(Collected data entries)

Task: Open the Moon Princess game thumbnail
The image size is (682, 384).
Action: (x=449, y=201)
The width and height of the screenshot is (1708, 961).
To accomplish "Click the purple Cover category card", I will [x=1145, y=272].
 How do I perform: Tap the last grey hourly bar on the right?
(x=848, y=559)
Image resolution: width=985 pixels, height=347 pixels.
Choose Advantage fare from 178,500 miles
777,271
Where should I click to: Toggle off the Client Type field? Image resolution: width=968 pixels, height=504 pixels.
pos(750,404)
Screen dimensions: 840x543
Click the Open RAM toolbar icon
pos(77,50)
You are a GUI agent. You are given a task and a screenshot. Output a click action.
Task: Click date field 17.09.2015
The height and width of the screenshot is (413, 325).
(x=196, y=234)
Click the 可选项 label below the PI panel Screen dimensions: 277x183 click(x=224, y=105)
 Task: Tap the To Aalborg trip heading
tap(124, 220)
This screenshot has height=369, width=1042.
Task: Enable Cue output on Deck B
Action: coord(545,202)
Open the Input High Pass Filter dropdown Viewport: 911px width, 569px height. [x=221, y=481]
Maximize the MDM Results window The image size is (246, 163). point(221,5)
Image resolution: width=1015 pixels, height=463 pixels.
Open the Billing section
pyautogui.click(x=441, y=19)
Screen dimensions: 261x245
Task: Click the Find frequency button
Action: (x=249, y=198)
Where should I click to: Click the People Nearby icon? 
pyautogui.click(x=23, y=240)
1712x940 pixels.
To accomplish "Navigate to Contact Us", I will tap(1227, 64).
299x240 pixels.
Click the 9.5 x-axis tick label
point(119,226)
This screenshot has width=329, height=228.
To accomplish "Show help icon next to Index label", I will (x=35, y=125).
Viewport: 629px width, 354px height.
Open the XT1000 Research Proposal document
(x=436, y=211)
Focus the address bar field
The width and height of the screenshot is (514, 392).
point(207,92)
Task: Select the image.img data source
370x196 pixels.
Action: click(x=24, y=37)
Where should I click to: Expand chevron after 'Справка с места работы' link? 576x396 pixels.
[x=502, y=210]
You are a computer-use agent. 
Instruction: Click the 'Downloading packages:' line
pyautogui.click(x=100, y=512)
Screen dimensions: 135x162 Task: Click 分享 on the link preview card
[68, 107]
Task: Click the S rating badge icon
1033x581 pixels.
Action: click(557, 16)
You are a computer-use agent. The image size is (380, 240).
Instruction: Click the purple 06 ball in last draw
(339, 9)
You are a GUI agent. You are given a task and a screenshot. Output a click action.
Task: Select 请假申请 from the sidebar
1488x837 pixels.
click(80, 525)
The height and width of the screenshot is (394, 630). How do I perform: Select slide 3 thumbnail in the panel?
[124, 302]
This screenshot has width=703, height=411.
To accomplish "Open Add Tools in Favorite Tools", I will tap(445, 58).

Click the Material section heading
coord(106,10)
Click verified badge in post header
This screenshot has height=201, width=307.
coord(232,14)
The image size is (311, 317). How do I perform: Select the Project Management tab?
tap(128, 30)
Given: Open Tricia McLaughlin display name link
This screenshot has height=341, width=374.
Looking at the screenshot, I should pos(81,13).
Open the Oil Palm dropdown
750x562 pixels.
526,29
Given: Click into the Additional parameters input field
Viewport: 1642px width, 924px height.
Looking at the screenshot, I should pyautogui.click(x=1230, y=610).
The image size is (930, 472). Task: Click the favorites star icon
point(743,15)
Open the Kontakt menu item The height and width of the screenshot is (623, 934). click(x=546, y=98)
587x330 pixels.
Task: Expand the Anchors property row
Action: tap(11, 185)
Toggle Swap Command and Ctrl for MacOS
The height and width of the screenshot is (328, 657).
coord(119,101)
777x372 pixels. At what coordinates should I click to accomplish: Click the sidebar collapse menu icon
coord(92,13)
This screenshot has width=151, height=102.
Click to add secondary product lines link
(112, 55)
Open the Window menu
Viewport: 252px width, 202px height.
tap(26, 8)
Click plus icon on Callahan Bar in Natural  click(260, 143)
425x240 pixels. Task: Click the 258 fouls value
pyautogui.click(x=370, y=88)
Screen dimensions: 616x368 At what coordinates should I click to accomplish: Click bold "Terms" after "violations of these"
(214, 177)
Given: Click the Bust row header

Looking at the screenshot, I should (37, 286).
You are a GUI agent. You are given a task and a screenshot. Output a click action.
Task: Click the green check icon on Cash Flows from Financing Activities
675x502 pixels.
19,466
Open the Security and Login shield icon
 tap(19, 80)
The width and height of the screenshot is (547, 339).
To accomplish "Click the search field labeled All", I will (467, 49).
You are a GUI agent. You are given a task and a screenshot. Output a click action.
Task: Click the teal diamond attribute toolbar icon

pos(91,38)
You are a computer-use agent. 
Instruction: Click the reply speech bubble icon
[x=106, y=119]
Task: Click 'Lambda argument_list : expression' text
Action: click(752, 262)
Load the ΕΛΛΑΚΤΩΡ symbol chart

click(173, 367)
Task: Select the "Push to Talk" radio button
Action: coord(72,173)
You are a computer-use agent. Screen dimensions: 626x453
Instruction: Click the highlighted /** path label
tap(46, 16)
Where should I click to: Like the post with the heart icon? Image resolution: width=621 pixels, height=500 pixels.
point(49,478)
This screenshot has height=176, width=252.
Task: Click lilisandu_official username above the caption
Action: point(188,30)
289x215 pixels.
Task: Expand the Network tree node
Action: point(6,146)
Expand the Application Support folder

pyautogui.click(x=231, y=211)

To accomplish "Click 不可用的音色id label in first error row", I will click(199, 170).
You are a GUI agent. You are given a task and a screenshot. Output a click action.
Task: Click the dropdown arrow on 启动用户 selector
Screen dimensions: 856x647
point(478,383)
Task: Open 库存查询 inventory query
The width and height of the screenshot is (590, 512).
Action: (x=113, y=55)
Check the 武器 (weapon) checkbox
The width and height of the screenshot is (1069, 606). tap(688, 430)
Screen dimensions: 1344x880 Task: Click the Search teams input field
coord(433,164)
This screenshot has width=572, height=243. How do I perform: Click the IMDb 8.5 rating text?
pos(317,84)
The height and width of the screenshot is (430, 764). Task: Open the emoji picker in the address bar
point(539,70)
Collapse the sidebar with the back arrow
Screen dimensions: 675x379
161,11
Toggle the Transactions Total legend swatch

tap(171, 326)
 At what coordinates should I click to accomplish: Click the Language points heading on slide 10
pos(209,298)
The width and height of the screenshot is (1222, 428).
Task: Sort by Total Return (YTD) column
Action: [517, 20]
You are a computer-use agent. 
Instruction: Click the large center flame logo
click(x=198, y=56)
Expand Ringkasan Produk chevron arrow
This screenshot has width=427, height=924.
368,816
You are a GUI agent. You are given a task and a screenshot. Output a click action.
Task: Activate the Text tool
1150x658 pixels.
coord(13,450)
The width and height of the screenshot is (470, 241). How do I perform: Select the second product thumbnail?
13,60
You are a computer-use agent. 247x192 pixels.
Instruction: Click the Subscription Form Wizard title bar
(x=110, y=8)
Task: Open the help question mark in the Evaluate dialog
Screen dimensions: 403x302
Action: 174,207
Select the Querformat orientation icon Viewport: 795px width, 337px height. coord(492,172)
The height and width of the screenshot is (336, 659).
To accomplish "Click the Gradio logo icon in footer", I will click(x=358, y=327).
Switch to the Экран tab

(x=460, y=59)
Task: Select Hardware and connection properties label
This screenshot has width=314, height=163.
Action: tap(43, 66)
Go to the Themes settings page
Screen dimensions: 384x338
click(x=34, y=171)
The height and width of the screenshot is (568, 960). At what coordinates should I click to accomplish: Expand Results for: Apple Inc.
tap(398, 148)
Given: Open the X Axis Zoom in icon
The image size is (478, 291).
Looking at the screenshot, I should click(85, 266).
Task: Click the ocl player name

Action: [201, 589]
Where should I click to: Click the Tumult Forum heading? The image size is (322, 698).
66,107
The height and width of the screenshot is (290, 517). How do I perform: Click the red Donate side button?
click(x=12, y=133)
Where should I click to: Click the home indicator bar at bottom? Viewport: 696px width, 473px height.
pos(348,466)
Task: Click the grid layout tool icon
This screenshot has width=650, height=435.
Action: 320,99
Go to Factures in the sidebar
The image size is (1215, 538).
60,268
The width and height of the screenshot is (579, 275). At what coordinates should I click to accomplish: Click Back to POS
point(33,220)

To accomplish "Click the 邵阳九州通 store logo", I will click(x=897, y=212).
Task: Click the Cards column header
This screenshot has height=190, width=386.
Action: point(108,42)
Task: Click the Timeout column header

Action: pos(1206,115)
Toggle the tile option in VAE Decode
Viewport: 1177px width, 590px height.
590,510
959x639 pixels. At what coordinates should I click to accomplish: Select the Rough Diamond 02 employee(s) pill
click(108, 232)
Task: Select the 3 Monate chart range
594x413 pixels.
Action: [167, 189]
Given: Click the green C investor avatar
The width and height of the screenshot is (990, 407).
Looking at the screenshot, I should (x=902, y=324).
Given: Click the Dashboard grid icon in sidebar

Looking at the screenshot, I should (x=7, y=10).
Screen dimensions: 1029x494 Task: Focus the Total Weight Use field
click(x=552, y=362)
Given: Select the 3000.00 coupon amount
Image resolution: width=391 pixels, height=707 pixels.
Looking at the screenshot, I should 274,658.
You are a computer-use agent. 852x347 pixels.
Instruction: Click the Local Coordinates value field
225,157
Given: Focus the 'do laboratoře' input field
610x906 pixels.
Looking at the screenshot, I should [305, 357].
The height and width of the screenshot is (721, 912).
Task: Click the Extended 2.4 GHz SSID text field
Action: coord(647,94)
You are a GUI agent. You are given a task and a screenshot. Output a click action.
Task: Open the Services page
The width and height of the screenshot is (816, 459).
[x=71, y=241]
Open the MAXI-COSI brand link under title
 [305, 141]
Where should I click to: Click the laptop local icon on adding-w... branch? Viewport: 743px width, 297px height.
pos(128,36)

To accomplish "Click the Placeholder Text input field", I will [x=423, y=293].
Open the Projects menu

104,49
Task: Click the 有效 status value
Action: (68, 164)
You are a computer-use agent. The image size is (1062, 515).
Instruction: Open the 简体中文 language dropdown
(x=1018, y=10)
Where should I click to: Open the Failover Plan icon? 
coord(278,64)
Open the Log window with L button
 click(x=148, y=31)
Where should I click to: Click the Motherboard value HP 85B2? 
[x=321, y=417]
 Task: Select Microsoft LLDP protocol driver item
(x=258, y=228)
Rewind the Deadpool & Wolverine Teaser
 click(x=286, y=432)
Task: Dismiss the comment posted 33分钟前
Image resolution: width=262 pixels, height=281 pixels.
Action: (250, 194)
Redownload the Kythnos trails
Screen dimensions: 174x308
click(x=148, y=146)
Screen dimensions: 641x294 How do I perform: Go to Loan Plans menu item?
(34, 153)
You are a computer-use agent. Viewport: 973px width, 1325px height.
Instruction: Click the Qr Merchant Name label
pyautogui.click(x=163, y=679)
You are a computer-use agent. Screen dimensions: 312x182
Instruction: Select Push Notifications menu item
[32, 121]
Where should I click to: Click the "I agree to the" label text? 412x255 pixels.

● **Exercise instructions**
Scan the records above for the lines holding "The image size is (311, 317)." and "Given: Click into". Transcribe those two and every line between them word for word, and no others.

● **Reply to the task**
The image size is (311, 317). How do I perform: Select the Project Management tab?
tap(128, 30)
Given: Open Tricia McLaughlin display name link
This screenshot has height=341, width=374.
Looking at the screenshot, I should pos(81,13).
Open the Oil Palm dropdown
750x562 pixels.
526,29
Given: Click into the Additional parameters input field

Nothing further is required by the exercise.